While helping a friend find vendors for a farmer’s market a while back, Burns-Robinson was looking around to see what kind of fruit and vegetable farmers were in the Stony Plain area. “I could not find vegetable farmers. There are lots of grain and cattle farmers, which is great, but there were only two vegetable farmers I found within an hour of our market. That’s a problem,” she said.
“On a city wide level, is there enough food in the surrounding farms to support the city if it had to? In most cases no, there isn’t.”
Food security is a huge concern, she said. “I just don’t think the Canadian food system is set up to sustain us without all of the inputs we have.” Canada is highly dependent on the United States for sustenance during the off-season, such as certain food items like greens from Arizona or strawberries from California. We haven’t supported the infrastructure to have year-round food supply here in Canada, she said. Being able to grow what you can in the short seasons we do have and then knowing how to preserve that food through the winter is an important skill we need to relearn. “Our great grandparents knew how, but that information has been lost over the past few generations.”
The government should be helping to create infrastructure that will support food security locally and in the greater scope of things as a nation. When farmers retire in Alberta, if their kids don’t want to take on the farm, the land gets sold to developers, which often leads to subdivisions or high end houses and no food being produced on that land whatsoever, she explained. “The young people who want to farm - who want to learn to farm - cannot afford to buy that land. I personally think if there was some kind of program to bridge the gap between the farmers who have the land and the young people who can't afford the land, we would all benefit.” It’s a real problem, she said. “Because once that land is lost to development, it’s lost.”
With 3.5 acres of growing-land, Burns-Robinson is contemplating the idea of starting a CSA for people in her community. “It would be so nice because then I would feel like I'm contributing to food security in my own small way.” For now it will remain a vision as it would be a big project to take on alone, with her husband on the road so much for work.
A progress shot of the home orchard where Burns-Robinson grows apricots, plums, apples and cherries.
Jennifer Burns-Robinson photo
Still, Burns-Robinson is making an impact in other ways, with an aspiration to start a seed library in Stony Plain and an interest in breeding potatoes.
She uses heritage variety potatoes to produce seeds that adapt to her specific region. “I always grow at least seven varieties of potatoes, so there’s a lot of chance for genetic diversity in those seeds,” she said.

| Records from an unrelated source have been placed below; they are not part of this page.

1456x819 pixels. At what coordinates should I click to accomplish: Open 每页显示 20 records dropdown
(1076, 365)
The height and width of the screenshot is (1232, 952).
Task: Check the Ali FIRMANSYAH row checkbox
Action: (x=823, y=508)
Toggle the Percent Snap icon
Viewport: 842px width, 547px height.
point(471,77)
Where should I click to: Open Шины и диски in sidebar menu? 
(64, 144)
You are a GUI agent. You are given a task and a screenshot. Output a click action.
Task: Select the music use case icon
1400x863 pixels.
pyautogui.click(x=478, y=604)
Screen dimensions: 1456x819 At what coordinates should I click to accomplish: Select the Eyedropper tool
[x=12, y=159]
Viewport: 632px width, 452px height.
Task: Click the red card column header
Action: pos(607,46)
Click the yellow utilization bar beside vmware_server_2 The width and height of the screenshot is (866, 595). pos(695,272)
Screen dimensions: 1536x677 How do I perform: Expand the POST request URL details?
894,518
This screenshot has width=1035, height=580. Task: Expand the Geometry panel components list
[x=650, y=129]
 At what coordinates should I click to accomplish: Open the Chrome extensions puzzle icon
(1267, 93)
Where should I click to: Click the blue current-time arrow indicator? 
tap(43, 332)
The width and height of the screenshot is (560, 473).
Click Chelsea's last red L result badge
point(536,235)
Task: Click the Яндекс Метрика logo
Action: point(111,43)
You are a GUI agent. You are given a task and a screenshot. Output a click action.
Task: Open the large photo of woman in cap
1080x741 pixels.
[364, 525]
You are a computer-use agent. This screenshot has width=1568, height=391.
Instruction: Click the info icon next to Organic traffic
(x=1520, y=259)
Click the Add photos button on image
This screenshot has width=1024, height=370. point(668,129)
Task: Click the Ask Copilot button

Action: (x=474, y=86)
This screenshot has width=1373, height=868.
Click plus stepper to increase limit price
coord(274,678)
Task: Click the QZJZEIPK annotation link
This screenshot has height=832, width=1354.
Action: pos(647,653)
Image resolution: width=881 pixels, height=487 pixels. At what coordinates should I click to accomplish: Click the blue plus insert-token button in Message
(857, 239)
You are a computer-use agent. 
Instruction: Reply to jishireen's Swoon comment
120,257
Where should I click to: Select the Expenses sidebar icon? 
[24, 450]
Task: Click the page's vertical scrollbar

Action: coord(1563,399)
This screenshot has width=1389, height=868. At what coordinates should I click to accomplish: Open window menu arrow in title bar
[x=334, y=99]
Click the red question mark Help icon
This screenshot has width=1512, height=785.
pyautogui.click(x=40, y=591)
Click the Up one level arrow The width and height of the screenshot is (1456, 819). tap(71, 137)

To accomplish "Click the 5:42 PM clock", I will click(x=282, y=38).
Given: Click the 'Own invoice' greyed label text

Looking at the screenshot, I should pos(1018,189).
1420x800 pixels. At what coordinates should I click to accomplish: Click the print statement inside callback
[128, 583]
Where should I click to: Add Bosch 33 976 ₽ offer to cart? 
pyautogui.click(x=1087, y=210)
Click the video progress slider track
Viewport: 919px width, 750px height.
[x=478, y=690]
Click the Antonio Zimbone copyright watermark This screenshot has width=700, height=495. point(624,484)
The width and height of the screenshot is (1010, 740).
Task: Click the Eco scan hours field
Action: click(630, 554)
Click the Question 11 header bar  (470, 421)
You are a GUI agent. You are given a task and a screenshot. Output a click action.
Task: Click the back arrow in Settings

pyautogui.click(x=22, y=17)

The idea is to grow out a seed potato, make sure it's stable and healthy and then five or six years down the road, there might be a new variety worth naming and propagating, she said. “The cool thing is, it’s become then a landrace - a variety that’s adapted to my particular climate. So that means that if it’s successful here in my yard, it’s most likely going to be successful in this whole greater Edmonton region.”
Landraces are something Burns-Robinson discovered a couple years ago. Essentially a landrace is a variety that has adapted to a particular climate, place or soil. These adaptations can happen quickly, even within a generation or two of seed-saving “I think with climate change, we’re going to be experiencing more extreme weather, we’re going to be seeing changes to overall temperature, amount of precipitation and things like that. So plants that can adapt that quickly are going to be essential,” she said.
This tomato plant was grown hydroponically as a Winter experiment. It now has six fruiting tomatoes.